======== Items ========

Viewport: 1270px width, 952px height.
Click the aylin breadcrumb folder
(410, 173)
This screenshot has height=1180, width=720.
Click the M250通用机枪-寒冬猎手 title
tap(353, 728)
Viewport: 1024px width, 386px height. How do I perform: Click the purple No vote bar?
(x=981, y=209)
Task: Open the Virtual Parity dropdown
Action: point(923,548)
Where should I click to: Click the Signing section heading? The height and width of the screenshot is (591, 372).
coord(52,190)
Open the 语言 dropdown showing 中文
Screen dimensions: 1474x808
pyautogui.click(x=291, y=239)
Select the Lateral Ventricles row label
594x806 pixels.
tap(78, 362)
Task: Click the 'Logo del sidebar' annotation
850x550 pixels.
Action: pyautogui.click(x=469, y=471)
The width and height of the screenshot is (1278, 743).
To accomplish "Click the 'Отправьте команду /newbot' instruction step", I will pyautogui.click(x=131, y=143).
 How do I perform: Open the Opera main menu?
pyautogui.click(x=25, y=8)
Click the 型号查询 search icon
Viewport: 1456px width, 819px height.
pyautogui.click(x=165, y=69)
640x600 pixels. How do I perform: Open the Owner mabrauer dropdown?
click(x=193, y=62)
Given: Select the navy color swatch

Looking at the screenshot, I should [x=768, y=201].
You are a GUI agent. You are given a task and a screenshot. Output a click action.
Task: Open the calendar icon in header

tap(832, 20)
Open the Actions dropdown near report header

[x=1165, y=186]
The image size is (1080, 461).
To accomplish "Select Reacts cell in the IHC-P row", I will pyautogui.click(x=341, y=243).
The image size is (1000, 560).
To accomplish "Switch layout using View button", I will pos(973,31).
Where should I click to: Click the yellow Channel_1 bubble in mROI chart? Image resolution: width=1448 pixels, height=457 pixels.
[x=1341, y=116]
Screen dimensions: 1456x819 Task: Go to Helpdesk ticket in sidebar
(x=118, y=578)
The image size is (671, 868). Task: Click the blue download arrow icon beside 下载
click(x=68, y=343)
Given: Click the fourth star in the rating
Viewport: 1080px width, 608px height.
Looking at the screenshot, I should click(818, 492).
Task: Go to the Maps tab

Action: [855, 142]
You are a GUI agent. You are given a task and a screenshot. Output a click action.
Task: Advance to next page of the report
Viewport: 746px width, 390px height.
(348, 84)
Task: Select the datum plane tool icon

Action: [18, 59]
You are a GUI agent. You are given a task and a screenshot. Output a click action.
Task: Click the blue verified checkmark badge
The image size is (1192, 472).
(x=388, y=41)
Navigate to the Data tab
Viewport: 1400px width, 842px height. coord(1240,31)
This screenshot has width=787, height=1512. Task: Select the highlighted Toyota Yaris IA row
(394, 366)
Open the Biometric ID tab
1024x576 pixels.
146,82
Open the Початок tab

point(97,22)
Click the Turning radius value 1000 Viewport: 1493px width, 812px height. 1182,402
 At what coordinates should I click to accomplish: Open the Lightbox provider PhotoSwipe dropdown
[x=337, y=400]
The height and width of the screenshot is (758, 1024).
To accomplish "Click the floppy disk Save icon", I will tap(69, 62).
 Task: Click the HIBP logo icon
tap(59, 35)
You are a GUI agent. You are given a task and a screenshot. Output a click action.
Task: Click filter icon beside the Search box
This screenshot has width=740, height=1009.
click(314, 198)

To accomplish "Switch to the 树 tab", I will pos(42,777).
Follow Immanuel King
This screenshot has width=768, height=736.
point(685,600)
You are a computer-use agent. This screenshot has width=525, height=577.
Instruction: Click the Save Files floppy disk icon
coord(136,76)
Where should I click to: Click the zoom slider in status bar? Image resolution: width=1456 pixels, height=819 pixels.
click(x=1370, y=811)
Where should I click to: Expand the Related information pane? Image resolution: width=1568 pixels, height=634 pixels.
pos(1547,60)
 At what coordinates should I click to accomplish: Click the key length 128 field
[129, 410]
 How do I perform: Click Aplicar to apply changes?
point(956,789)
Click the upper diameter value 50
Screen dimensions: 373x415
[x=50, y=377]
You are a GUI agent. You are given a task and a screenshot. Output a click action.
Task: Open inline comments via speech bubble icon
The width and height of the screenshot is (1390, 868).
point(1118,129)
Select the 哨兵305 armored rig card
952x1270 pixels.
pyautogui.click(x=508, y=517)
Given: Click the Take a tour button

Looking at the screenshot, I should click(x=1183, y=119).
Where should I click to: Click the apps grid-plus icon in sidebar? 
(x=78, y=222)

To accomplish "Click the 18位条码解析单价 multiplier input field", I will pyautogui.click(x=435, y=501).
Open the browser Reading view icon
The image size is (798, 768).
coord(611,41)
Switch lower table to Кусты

========

■ Aim
Identify each line in the records above that contains the string "perform" and copy those lines out in full. Matching is case-sensitive.

■ Correct answer
Viewport: 1024px width, 386px height. How do I perform: Click the purple No vote bar?
 How do I perform: Open the Opera main menu?
640x600 pixels. How do I perform: Open the Owner mabrauer dropdown?
 How do I perform: Click Aplicar to apply changes?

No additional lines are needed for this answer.